Back home, his lehengas, while flirting with all the flamboyance of conceptual design, are getting more commercial as brides buy into his idea of fantasy and freedom. “When someone wears my sari-gown or lehenga, she’s part of a new-age world, all the while getting a silhouette with all the twists and turns I’m known for — be it sculpted shoulder, glistening embroidery of glass beads or the way the lehenga fits.”
Even his menswear, a growing segment, offers that edgy, sophisticated, wearable fantasy. “Once you give men choices, they will go for it,” says Gaurav.
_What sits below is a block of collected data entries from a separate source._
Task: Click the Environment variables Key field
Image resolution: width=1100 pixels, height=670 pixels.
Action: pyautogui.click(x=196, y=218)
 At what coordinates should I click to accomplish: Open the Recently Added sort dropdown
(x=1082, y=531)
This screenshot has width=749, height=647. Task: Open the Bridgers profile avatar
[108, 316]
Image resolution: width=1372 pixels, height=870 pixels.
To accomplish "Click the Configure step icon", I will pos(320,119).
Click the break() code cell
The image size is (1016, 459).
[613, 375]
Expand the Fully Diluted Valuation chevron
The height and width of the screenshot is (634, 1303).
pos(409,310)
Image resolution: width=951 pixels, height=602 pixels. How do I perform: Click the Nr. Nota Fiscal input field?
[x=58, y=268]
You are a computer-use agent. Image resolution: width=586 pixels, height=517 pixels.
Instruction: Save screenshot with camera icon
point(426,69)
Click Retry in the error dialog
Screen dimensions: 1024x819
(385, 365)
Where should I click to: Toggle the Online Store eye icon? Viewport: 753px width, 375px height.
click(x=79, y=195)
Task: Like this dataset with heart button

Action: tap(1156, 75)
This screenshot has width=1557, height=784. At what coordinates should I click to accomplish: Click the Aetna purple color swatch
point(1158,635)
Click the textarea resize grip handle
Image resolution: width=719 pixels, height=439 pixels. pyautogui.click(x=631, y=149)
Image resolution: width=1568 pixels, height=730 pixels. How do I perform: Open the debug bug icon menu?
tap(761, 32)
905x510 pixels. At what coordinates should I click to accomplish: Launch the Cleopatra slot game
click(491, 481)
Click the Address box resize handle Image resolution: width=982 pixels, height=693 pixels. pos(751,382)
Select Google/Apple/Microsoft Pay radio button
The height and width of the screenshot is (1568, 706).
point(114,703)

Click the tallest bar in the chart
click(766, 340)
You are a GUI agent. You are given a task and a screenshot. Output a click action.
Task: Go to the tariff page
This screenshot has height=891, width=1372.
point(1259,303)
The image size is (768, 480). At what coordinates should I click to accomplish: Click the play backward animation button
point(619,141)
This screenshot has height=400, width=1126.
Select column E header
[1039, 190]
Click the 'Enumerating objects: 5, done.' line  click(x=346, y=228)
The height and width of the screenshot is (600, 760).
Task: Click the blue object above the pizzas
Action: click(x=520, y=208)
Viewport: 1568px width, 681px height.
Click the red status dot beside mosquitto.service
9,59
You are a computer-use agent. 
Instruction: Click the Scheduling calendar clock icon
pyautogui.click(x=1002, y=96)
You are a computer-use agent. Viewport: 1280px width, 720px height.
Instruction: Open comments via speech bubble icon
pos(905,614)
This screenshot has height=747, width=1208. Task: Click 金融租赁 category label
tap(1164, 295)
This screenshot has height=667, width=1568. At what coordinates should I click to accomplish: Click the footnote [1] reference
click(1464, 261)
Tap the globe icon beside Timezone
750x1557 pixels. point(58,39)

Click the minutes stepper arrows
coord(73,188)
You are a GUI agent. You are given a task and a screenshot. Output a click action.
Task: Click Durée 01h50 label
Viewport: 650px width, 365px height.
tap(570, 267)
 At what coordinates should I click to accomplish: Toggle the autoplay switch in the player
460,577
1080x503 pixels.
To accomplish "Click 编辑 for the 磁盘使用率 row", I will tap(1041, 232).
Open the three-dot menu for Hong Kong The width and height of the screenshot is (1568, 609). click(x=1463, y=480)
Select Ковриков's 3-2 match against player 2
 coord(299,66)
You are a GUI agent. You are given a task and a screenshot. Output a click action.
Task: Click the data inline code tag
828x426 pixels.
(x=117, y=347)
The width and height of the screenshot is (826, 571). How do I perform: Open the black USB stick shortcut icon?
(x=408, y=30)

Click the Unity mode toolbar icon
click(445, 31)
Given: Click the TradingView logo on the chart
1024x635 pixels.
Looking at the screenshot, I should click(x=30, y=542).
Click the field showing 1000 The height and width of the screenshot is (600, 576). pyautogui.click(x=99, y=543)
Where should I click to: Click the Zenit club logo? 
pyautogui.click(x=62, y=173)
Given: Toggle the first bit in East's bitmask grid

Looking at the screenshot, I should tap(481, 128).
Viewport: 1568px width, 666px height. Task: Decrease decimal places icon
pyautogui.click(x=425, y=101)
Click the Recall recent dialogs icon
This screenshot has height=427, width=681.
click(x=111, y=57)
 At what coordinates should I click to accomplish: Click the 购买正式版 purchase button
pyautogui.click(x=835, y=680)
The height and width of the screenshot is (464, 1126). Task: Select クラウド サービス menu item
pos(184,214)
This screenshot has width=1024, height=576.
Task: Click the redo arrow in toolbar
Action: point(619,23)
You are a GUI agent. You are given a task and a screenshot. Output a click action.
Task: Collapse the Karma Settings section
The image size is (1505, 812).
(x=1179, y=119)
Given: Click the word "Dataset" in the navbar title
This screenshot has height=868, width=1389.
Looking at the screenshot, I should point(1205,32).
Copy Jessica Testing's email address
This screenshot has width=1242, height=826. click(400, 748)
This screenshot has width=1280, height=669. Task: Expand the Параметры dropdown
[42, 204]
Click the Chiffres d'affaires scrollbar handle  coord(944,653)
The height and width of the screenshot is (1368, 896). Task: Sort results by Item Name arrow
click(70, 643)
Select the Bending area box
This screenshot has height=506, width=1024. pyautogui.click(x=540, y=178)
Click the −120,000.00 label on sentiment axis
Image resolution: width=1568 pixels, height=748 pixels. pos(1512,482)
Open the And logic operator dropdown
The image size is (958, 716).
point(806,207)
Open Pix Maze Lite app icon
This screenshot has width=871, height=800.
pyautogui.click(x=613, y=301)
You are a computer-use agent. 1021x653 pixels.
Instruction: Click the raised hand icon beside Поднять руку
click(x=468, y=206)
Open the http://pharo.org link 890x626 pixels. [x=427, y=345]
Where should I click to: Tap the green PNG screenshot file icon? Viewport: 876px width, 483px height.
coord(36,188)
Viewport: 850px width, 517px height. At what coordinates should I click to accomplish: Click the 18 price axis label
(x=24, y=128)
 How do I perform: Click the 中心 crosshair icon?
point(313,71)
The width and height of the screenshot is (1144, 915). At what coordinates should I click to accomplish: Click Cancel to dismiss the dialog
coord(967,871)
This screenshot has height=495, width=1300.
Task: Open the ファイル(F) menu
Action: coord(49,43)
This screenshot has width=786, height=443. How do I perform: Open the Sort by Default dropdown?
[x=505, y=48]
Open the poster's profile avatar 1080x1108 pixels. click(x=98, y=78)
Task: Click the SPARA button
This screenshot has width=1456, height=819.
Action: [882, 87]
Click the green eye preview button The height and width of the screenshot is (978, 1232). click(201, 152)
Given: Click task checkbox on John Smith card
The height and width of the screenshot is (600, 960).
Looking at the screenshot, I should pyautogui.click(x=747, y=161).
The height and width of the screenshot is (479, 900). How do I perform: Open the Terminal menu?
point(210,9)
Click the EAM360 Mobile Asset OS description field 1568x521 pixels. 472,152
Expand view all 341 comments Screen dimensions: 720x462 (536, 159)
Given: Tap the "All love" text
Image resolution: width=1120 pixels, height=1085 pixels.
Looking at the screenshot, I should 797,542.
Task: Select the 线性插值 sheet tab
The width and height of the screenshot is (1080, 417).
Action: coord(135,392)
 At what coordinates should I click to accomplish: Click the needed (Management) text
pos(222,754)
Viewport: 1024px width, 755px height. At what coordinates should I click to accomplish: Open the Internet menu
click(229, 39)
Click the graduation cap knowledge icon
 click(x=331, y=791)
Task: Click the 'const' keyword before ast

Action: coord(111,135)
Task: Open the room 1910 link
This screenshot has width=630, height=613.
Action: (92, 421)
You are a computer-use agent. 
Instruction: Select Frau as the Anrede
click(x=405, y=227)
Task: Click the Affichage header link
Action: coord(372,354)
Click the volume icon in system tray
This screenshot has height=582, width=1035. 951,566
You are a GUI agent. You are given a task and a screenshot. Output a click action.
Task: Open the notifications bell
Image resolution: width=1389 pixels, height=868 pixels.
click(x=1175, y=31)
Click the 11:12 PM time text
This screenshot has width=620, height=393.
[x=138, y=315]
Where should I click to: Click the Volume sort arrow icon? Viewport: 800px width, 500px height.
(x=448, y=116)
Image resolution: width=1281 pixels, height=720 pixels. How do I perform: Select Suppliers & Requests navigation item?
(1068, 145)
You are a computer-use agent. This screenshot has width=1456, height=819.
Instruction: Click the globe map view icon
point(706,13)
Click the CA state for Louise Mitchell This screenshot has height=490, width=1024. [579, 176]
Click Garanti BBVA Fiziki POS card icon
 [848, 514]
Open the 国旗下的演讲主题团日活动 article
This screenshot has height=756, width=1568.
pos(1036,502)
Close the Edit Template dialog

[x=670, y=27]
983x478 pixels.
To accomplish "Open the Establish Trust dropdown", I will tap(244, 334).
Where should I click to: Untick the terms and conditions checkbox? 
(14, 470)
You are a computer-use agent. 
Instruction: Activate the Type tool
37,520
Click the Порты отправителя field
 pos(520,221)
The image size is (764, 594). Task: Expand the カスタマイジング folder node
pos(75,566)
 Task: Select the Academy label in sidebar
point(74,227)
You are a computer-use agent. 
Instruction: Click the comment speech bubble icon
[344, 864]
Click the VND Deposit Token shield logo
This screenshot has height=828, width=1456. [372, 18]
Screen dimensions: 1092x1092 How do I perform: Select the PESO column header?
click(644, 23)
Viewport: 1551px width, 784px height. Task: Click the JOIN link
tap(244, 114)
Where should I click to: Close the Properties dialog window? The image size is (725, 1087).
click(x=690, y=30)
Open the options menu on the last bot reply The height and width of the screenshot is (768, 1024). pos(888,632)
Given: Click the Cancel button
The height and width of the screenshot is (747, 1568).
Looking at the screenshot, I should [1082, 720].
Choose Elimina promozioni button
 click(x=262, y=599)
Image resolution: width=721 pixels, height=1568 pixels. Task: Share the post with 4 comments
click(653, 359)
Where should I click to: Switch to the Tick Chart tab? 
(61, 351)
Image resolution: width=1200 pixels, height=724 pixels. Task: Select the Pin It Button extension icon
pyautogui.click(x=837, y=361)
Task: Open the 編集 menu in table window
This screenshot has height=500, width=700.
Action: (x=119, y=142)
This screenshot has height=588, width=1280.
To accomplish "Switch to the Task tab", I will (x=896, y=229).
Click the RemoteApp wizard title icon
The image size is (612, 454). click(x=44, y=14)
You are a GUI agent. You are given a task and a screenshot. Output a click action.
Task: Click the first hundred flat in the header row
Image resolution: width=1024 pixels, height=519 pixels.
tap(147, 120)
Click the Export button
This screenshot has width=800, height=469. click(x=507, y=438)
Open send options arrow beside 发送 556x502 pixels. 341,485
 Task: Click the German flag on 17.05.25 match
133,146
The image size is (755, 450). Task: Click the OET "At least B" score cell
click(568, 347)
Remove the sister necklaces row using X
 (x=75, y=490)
India’s maverick designer, who credits his innate curiosity and original creative process for his edginess, believes an artist does his most original work when he is true to himself, citing the groundbreaking work of the likes of Hussein Chalayan (whom he interned with in London), Alexander McQueen, Comme des Garçons, John Galliano and Balenciaga, as well as Raja Ravi Varma in India. Gaurav sees himself as someone who would love to design homes, buildings, cities and movies. At the moment, he sees the ready-to-wear market growing exponentially in next few years, and menswear doubling every year.
“Our packaging comes from recycled ocean plastic or landfilled plastic,” he says. “Each one of our jacket covers says, ‘I used to be a plastic bottle.’” And that’s being part of a responsible future.